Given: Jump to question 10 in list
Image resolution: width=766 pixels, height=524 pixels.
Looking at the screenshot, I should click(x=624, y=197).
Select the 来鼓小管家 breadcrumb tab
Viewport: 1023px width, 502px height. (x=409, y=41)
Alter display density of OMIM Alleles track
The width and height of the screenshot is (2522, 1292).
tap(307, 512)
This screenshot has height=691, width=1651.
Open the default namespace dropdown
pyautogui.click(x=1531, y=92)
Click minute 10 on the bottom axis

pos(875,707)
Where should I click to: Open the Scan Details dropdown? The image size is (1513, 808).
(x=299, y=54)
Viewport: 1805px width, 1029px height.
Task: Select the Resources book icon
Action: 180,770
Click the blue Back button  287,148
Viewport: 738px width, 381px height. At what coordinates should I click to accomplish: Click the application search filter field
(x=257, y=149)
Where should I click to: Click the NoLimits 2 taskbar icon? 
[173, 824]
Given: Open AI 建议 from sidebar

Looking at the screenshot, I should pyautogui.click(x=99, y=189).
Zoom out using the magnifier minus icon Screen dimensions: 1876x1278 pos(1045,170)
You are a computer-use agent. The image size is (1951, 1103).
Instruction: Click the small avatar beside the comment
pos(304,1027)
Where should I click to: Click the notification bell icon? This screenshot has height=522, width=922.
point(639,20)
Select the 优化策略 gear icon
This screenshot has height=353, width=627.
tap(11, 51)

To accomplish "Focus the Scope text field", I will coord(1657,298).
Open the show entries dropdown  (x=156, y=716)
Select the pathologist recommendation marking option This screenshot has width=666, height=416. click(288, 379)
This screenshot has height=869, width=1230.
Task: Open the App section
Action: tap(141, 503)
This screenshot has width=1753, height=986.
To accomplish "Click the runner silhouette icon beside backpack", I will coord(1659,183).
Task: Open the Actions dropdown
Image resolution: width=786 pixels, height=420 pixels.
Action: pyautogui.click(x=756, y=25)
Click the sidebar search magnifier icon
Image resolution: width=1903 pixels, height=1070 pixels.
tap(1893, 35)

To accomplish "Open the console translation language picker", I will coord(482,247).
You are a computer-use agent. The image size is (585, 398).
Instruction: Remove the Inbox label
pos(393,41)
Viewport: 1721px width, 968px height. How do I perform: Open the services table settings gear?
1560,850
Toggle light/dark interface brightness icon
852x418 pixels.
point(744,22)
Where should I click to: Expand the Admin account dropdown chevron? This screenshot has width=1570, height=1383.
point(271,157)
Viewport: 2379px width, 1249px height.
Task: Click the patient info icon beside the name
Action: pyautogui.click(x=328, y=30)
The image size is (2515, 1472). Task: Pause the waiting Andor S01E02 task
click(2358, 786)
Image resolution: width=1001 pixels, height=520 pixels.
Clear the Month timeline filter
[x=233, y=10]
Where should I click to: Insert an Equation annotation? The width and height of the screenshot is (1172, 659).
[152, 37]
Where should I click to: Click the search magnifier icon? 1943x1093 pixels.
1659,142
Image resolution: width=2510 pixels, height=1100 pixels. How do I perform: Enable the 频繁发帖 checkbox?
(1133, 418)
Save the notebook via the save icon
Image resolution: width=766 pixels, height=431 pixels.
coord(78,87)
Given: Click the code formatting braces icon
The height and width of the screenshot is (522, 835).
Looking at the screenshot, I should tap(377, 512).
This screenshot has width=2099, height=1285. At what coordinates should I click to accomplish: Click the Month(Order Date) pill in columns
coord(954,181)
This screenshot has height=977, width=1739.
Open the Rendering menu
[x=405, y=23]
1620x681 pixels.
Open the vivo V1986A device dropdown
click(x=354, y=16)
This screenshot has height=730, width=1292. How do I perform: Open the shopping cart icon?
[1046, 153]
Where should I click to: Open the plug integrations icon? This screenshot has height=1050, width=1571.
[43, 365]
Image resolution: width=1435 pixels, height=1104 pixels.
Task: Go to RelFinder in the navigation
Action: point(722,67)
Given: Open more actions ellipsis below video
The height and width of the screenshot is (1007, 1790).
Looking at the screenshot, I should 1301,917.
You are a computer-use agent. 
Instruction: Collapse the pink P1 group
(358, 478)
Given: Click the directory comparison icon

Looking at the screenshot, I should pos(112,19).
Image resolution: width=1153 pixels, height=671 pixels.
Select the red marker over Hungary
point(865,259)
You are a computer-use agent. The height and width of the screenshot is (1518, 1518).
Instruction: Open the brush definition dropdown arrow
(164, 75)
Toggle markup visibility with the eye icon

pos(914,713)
__________
» **Task item**
Exact copies of all the records are required.

» **Answer to the problem**
Given: Jump to question 10 in list
Image resolution: width=766 pixels, height=524 pixels.
Looking at the screenshot, I should click(x=624, y=197).
Select the 来鼓小管家 breadcrumb tab
Viewport: 1023px width, 502px height. (x=409, y=41)
Alter display density of OMIM Alleles track
The width and height of the screenshot is (2522, 1292).
tap(307, 512)
This screenshot has height=691, width=1651.
Open the default namespace dropdown
pyautogui.click(x=1531, y=92)
Click minute 10 on the bottom axis

pos(875,707)
Where should I click to: Open the Scan Details dropdown? The image size is (1513, 808).
(x=299, y=54)
Viewport: 1805px width, 1029px height.
Task: Select the Resources book icon
Action: 180,770
Click the blue Back button  287,148
Viewport: 738px width, 381px height. At what coordinates should I click to accomplish: Click the application search filter field
(x=257, y=149)
Where should I click to: Click the NoLimits 2 taskbar icon? 
[173, 824]
Given: Open AI 建议 from sidebar

Looking at the screenshot, I should pyautogui.click(x=99, y=189).
Zoom out using the magnifier minus icon Screen dimensions: 1876x1278 pos(1045,170)
You are a computer-use agent. The image size is (1951, 1103).
Instruction: Click the small avatar beside the comment
pos(304,1027)
Where should I click to: Click the notification bell icon? This screenshot has height=522, width=922.
point(639,20)
Select the 优化策略 gear icon
This screenshot has height=353, width=627.
tap(11, 51)

To accomplish "Focus the Scope text field", I will coord(1657,298).
Open the show entries dropdown  (x=156, y=716)
Select the pathologist recommendation marking option This screenshot has width=666, height=416. click(288, 379)
This screenshot has height=869, width=1230.
Task: Open the App section
Action: tap(141, 503)
This screenshot has width=1753, height=986.
To accomplish "Click the runner silhouette icon beside backpack", I will coord(1659,183).
Task: Open the Actions dropdown
Image resolution: width=786 pixels, height=420 pixels.
Action: pyautogui.click(x=756, y=25)
Click the sidebar search magnifier icon
Image resolution: width=1903 pixels, height=1070 pixels.
tap(1893, 35)

To accomplish "Open the console translation language picker", I will coord(482,247).
You are a computer-use agent. The image size is (585, 398).
Instruction: Remove the Inbox label
pos(393,41)
Viewport: 1721px width, 968px height. How do I perform: Open the services table settings gear?
1560,850
Toggle light/dark interface brightness icon
852x418 pixels.
point(744,22)
Where should I click to: Expand the Admin account dropdown chevron? This screenshot has width=1570, height=1383.
point(271,157)
Viewport: 2379px width, 1249px height.
Task: Click the patient info icon beside the name
Action: pyautogui.click(x=328, y=30)
The image size is (2515, 1472). Task: Pause the waiting Andor S01E02 task
click(2358, 786)
Image resolution: width=1001 pixels, height=520 pixels.
Clear the Month timeline filter
[x=233, y=10]
Where should I click to: Insert an Equation annotation? The width and height of the screenshot is (1172, 659).
[152, 37]
Where should I click to: Click the search magnifier icon? 1943x1093 pixels.
1659,142
Image resolution: width=2510 pixels, height=1100 pixels. How do I perform: Enable the 频繁发帖 checkbox?
(1133, 418)
Save the notebook via the save icon
Image resolution: width=766 pixels, height=431 pixels.
coord(78,87)
Given: Click the code formatting braces icon
The height and width of the screenshot is (522, 835).
Looking at the screenshot, I should tap(377, 512).
This screenshot has width=2099, height=1285. At what coordinates should I click to accomplish: Click the Month(Order Date) pill in columns
coord(954,181)
This screenshot has height=977, width=1739.
Open the Rendering menu
[x=405, y=23]
1620x681 pixels.
Open the vivo V1986A device dropdown
click(x=354, y=16)
This screenshot has height=730, width=1292. How do I perform: Open the shopping cart icon?
[1046, 153]
Where should I click to: Open the plug integrations icon? This screenshot has height=1050, width=1571.
[43, 365]
Image resolution: width=1435 pixels, height=1104 pixels.
Task: Go to RelFinder in the navigation
Action: point(722,67)
Given: Open more actions ellipsis below video
The height and width of the screenshot is (1007, 1790).
Looking at the screenshot, I should 1301,917.
You are a computer-use agent. 
Instruction: Collapse the pink P1 group
(358, 478)
Given: Click the directory comparison icon

Looking at the screenshot, I should pos(112,19).
Image resolution: width=1153 pixels, height=671 pixels.
Select the red marker over Hungary
point(865,259)
You are a computer-use agent. The height and width of the screenshot is (1518, 1518).
Instruction: Open the brush definition dropdown arrow
(164, 75)
Toggle markup visibility with the eye icon

pos(914,713)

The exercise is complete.